Work instruction :: Filter the entries and keep only the lines where the string "Send" appears.

[Source records]
____

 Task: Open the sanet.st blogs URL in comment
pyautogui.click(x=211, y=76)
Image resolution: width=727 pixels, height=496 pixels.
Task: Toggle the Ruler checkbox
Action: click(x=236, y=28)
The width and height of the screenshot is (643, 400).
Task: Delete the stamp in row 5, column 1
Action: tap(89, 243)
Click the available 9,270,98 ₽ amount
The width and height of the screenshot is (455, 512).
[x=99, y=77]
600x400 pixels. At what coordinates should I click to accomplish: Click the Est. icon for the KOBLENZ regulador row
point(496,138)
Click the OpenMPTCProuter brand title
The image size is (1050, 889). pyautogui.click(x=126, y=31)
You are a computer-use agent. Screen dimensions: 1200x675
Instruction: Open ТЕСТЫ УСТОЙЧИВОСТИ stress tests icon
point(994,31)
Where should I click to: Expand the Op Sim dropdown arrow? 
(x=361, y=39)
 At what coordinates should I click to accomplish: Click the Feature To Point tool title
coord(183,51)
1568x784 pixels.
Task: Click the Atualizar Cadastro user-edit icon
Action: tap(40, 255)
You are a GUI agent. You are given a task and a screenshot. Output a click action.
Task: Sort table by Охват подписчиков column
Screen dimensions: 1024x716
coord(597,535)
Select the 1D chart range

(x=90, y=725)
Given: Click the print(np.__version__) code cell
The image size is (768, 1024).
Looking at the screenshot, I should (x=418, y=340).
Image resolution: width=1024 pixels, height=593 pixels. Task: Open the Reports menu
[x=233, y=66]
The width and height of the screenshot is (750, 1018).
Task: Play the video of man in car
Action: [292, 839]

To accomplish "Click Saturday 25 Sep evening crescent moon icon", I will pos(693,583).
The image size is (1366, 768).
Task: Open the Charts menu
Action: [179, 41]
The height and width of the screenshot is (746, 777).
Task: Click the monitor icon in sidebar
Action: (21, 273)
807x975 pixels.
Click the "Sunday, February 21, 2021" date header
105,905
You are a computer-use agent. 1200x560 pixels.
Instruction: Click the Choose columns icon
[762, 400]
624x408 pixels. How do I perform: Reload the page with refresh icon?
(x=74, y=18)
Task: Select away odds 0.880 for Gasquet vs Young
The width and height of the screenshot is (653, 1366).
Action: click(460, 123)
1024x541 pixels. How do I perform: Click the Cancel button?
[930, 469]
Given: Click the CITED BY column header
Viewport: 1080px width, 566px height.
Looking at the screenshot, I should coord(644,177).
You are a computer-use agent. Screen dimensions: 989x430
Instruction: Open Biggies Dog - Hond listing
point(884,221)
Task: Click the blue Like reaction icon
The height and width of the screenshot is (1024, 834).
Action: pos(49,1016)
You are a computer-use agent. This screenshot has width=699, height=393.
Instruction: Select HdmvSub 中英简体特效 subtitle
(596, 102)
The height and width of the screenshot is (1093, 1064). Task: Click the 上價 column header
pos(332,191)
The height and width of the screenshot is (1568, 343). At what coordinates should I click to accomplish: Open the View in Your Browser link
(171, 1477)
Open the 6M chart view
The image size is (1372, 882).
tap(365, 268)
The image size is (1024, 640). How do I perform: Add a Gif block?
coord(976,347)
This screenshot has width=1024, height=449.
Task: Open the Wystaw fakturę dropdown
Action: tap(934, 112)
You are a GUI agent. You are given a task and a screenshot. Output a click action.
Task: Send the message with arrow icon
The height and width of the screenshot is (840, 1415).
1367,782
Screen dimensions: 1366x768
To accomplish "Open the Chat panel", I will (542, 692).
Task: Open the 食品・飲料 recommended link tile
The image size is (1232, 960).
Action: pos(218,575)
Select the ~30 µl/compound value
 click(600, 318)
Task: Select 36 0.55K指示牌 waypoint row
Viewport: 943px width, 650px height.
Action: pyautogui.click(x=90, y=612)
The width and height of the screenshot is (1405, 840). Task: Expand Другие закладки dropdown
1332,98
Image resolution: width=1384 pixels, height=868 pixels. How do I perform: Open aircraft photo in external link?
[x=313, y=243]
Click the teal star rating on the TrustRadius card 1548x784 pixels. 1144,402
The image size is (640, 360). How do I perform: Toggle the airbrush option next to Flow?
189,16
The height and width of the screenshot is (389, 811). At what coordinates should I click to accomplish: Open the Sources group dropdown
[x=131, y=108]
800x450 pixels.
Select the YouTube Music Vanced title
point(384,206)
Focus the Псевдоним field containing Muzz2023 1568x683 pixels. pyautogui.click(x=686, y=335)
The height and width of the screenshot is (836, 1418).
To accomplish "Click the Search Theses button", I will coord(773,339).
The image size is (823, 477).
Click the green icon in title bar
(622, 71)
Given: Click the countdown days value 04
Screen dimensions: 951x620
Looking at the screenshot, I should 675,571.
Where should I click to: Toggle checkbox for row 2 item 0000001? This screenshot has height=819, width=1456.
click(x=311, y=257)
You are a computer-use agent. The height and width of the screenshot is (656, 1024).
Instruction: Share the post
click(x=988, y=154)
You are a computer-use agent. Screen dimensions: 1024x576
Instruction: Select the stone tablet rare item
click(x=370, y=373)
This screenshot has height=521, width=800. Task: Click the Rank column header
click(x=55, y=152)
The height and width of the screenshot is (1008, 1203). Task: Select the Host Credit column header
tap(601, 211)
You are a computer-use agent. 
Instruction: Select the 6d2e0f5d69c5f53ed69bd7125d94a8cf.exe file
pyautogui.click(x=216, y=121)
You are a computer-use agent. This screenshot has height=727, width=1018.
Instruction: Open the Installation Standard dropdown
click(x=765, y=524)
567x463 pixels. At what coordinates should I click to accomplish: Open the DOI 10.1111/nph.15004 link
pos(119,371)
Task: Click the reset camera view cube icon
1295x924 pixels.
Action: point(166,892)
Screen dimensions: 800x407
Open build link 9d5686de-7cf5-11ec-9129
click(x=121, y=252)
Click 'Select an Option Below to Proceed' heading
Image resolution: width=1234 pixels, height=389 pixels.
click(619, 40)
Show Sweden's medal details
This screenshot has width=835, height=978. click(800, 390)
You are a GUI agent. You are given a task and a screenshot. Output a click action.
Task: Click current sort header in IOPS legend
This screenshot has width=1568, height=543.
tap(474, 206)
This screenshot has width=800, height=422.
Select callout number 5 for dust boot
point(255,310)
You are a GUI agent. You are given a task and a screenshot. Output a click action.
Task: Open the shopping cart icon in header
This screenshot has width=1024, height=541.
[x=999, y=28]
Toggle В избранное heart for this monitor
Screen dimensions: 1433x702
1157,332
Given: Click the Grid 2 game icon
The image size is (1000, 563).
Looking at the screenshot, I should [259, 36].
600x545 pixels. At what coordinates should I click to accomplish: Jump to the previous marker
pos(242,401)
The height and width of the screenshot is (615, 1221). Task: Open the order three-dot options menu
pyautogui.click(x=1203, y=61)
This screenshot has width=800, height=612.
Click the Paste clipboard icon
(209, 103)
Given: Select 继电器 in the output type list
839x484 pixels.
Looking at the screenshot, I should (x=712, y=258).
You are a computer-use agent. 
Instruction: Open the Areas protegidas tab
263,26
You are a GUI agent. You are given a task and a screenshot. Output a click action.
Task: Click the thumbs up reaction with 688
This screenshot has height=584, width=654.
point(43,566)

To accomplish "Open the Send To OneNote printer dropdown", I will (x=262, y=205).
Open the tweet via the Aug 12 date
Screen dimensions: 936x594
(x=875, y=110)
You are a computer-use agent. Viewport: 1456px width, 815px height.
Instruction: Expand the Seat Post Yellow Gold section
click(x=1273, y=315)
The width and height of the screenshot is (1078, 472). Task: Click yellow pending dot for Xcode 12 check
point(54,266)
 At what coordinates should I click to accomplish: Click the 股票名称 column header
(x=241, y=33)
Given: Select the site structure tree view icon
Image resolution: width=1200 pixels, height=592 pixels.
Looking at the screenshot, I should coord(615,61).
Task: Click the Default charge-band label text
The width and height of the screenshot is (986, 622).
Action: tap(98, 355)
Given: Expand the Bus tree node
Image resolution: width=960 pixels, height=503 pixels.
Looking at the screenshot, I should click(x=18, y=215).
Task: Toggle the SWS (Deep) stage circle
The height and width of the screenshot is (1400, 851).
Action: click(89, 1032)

____

Response to the exercise ::
Task: Send the message with arrow icon
To accomplish "Open the Send To OneNote printer dropdown", I will (x=262, y=205).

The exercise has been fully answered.